Former President Donald Trump will be able to be on Colorado's Republican primary ballot, a Denver District Court judge ordered Friday evening.

Judge Sarah B.Wallace ruled against a group of six Republican and unaffiliated voters in Colorado, represented by the watchdog group Citizens for Responsibility and Ethics in Washington (CREW), who filed a lawsuit in September that sought to bar Trump from the state's Republican primary ballot under Section 3 of the Fourteenth Amendment, which disqualifies people from running for office if they've engaged in "insurrection or rebellion" against the U.S. The petitioners claimed his activity surrounding Jan. 6 invoked this "insurrectionist ban."

In a 102-page opinion, Wallace cited "competing interpretations" of the constitutional clause, and a "lack of definitive guidance in the text or historical sources" in order to rule its application to Trump.

"To be clear, part of the Court's decision is its reluctance to embrace an interpretation which would disqualify a presidential candidate without a clear, unmistakable indication that such is the intent of Section Three… Here, the record demonstrates an appreciable amount of tension between the competing interpretations, and a lack of definitive guidance in the text or historical sources. As a result, the Court holds that Section Three of the Fourteenth Amendment does not apply to Trump," Wallace wrote.

The Trump team celebrated the Colorado judge's rejection of CREW's challenge to keep Trump off the GOP ballot in 2024 by maintaining that the efforts to invoke Section 3 of the 14th Amendment against Trump were election interference-- noting that voters' "Constitutional right" to electing Trump was preserved.

"We applaud today's ruling in Colorado, which is another nail in the coffin of the un-American ballot challenges… These cases represent the most cynical and blatant political attempts to interfere with the upcoming presidential election," Trump spokesperson Steven Cheung wrote in a statement.

Cheung also said, "The American voter has a Constitutional right to vote for the candidate of their choosing, with President Donald J. Trump leading by massive numbers. This right was correctly preserved in Colorado today."

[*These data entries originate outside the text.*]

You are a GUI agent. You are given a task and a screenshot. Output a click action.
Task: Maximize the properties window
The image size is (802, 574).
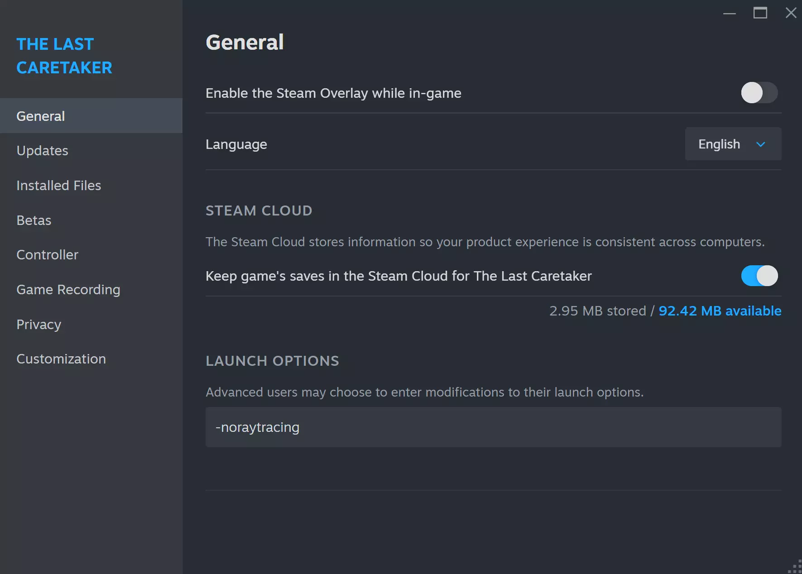tap(760, 13)
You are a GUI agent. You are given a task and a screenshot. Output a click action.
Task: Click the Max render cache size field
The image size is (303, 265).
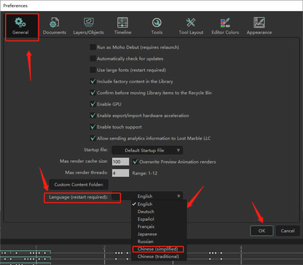pos(121,162)
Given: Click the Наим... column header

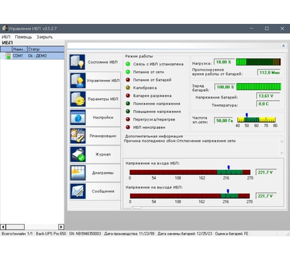Looking at the screenshot, I should pyautogui.click(x=20, y=49).
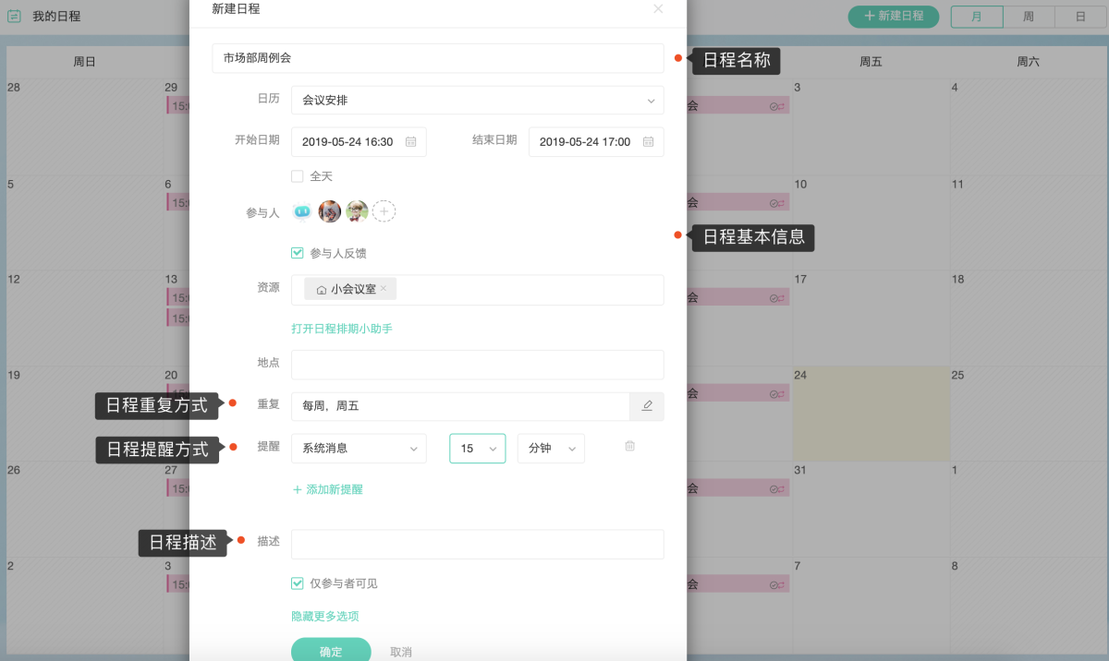This screenshot has height=661, width=1109.
Task: Open the 分钟 time unit dropdown
Action: 551,449

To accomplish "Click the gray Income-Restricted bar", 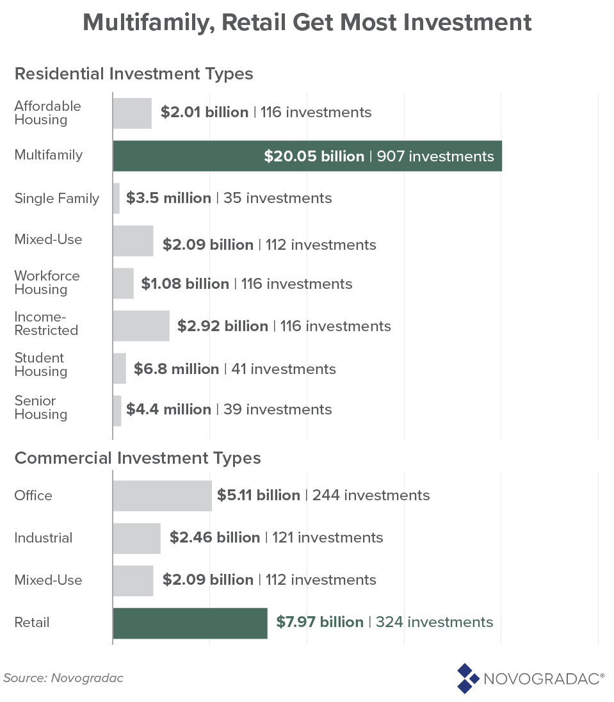I will (141, 326).
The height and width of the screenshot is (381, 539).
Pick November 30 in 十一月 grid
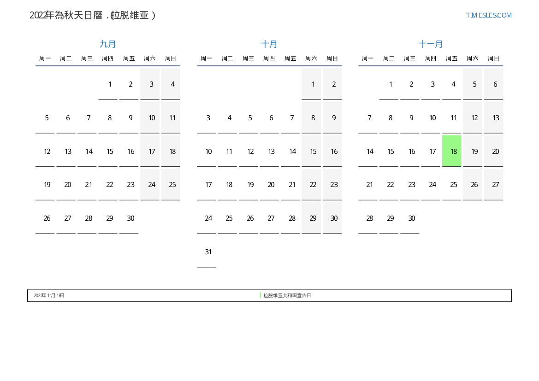[x=411, y=218]
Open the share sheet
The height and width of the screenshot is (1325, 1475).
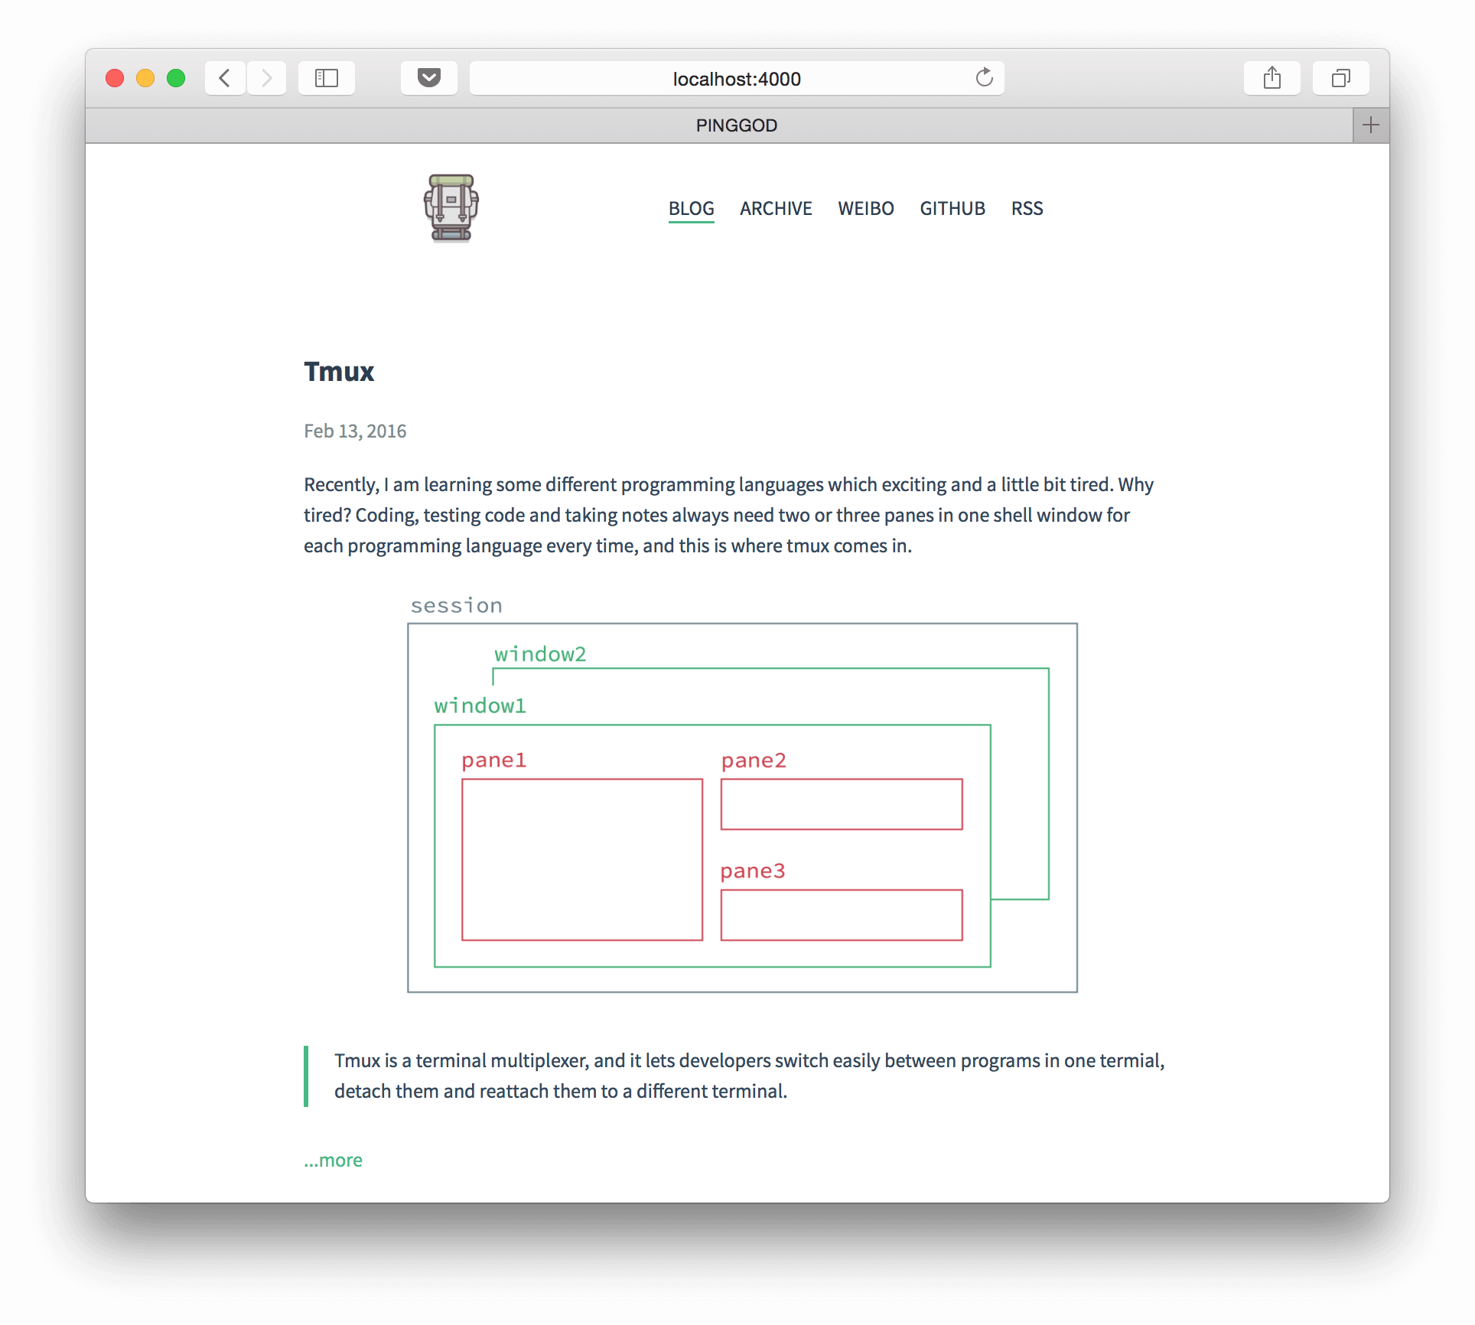[1271, 77]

CREW said in a statement that they will be filing an appeal to the Colorado Supreme Court "shortly."

"Today was not the end of this effort, but another step along the way," said CREW President Noah Bookbinder.

The organization highlighted the fact that the judge's order was the "first time a presidential candidate has been found to have engaged in insurrection, and it was found after a thorough evidentiary hearing."

"The court's decision affirms what our clients alleged in this lawsuit: that Donald Trump engaged in insurrection based on his role in January 6th," said Bookbinder. "We are proud to have brought this historic case and know we are right on the facts and right on the law. When we filed this case, we knew it likely would not end at the district court level."

Colorado's GOP primary ballot has to be certified by Jan. 5, so the appeal would move quickly. The state votes for their party nominees on Super Tuesday, which is March 5.

The Colorado decision is consistent with a string of recent victories for Trump related to several major attempts to bar him from individual states' 2024 ballots under Section 3 of the 14th Amendment.

Judges in Michigan and Minnesota over the past week have ruled that Trump could remain on the ballot in both states, dismissing lawsuits filed by citizens and Free Speech For People (FSFP), another watchdog organization that claimed the former president should be barred because of his actions around Jan. 6.

FSFP officially filed their appeal on Thursday with the Michigan Court of Appeals after Michigan Court of Claims Judge Robert Redford dismissed their lawsuit on Tuesday.

Colorado held the only evidentiary hearing of the three lawsuits, with five days of witness testimony and review of evidence completed in early November. Both parties delivered closing arguments on Wednesday.